Living so long looking fit and atheltic and then to this in about 2 years.
how will i ever get over this.
but
it comes in waves.
sometimes i accept this and let go for a while
then other times. i tell myself that i can change back into who i was.
but
less and less... i mean i spend less time thinking about who i was before.
Im kind of afraid to 100% embrace this.
im glad that I have a BF who loves me how i am now.


Happy to hear you’ve found someone who accepts your new and growing size :-)
2 years

Over the hump

I find that I'm more conflicted now than when I started intentionally gaining. At 165lbs on my 5'10" frame people called me thin, weights less than that they asked if I was eating. I started intentionally gaining without reservation. Over the last two years I've loaded on 35lbs.
Nobody else has seemed to notice. I'm feeling a bit conscious about it as I am starting to see how it's affecting movement- change in my gait, not bending over as easily or as far before my belly gets squished, etc. I wonder if I should stop or maybe lose a little before I go too far. At the same time I want to stuffmyself and move up another size by fall.
2 years

Over the hump

AskDrFeeder:
Many feedees are conflicted when they first start, but feel less so after they've gained enough that they're "over the hump". After they gain 30 pounds or so they enjoy gaining more and fear it less and any doubts go away.

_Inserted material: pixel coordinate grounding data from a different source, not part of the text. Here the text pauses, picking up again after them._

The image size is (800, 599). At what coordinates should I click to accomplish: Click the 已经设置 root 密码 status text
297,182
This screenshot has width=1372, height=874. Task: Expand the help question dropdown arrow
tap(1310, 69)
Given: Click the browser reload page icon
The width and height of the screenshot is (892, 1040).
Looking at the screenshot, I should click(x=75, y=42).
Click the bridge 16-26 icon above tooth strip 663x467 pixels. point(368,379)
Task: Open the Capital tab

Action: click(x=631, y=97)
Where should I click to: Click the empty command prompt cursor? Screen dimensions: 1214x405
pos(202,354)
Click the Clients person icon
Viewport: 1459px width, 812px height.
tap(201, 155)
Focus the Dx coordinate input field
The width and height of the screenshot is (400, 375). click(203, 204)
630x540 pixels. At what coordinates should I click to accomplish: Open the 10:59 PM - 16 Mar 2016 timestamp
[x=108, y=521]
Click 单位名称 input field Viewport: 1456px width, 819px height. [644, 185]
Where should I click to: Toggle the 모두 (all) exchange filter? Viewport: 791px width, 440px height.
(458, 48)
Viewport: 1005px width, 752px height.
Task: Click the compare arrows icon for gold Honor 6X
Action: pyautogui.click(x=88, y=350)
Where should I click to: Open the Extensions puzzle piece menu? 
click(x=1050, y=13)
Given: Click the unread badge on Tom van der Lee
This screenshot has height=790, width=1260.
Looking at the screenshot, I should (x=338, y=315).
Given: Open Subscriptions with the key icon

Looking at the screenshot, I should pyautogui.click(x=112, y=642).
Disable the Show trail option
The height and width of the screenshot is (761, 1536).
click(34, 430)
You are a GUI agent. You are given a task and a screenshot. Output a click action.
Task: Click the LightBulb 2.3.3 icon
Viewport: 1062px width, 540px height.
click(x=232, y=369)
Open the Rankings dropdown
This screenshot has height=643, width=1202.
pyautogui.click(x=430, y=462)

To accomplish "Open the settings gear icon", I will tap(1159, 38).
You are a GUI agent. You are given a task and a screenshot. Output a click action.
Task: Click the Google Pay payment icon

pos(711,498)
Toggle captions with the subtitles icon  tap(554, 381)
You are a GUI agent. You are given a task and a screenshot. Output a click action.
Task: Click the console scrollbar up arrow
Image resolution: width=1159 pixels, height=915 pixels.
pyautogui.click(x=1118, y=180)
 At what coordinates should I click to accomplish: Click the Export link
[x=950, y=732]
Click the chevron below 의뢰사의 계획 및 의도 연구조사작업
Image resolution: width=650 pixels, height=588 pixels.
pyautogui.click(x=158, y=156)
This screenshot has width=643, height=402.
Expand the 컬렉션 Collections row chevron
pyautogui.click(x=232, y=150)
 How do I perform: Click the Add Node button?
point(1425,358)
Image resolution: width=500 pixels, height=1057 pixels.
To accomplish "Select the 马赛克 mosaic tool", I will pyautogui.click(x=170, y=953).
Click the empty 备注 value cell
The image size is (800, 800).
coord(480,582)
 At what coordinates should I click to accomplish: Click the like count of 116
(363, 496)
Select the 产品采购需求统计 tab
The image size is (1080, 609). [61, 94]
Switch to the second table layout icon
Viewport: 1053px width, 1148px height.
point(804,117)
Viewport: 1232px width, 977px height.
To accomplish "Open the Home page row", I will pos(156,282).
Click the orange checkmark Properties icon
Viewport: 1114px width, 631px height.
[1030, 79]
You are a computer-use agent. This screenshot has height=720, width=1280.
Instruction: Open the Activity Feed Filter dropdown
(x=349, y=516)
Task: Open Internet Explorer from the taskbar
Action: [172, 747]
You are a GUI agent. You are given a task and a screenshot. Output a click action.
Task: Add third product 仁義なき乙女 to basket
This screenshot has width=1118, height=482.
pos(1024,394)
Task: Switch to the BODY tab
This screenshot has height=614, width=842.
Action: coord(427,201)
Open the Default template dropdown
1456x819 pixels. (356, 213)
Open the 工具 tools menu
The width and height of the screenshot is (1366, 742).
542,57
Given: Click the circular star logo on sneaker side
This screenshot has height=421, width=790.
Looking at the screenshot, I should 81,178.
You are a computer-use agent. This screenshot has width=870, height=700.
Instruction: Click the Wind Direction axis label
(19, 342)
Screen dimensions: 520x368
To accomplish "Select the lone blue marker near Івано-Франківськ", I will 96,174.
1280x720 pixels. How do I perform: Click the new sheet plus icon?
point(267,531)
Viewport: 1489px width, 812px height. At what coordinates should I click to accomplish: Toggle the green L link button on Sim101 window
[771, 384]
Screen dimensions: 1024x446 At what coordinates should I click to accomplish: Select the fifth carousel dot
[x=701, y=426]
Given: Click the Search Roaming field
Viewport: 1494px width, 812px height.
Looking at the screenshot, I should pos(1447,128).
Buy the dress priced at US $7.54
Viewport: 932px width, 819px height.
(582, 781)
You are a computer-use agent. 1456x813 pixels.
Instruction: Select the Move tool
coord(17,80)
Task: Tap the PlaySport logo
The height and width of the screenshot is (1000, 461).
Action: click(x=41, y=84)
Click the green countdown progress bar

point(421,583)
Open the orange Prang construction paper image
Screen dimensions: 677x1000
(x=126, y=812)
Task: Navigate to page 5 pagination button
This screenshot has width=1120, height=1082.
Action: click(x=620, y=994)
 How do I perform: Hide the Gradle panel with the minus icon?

Has this happened to you? If so, what was your starting weight and at what weight were you over the hump?

If you have not gotten over the hump, do you expect to? Or hope to?


Yes, I did experience the hump. For me, it wasn't just about weight. It was also about location and time.

I started gaining with heavy whipping cream at 166 pounds. I definitely felt self-conscious at first, especially when friends and acquaintances mentioned things about my weight gain.

One thing that helped was location. I had moved away from my friends and family, and was basically living on my own in a new town. The people I mainly interacted with were my co-workers, and our office has high turnover.

Time was the other factor. Over time, my co-workers got used to me being fat. New employees simply knew me as a fat person from day one, so the shock over my weight gain decreased over time.

For me, personally, it took getting up to about 250 or 260 pounds for me to really see myself and accept myself as a fat person. From my perspective, it was as if there was no turning back. That was the last step that helped me get over the hump and fully enjoy gaining weight.
2 years

Over the hump

When I was 200-lbs., I thought that I was over the hump. Now that I'm fifty some pounds heavier, I'm not quite over the hump; but I'm getting there. I learned to accept myself as a fat person.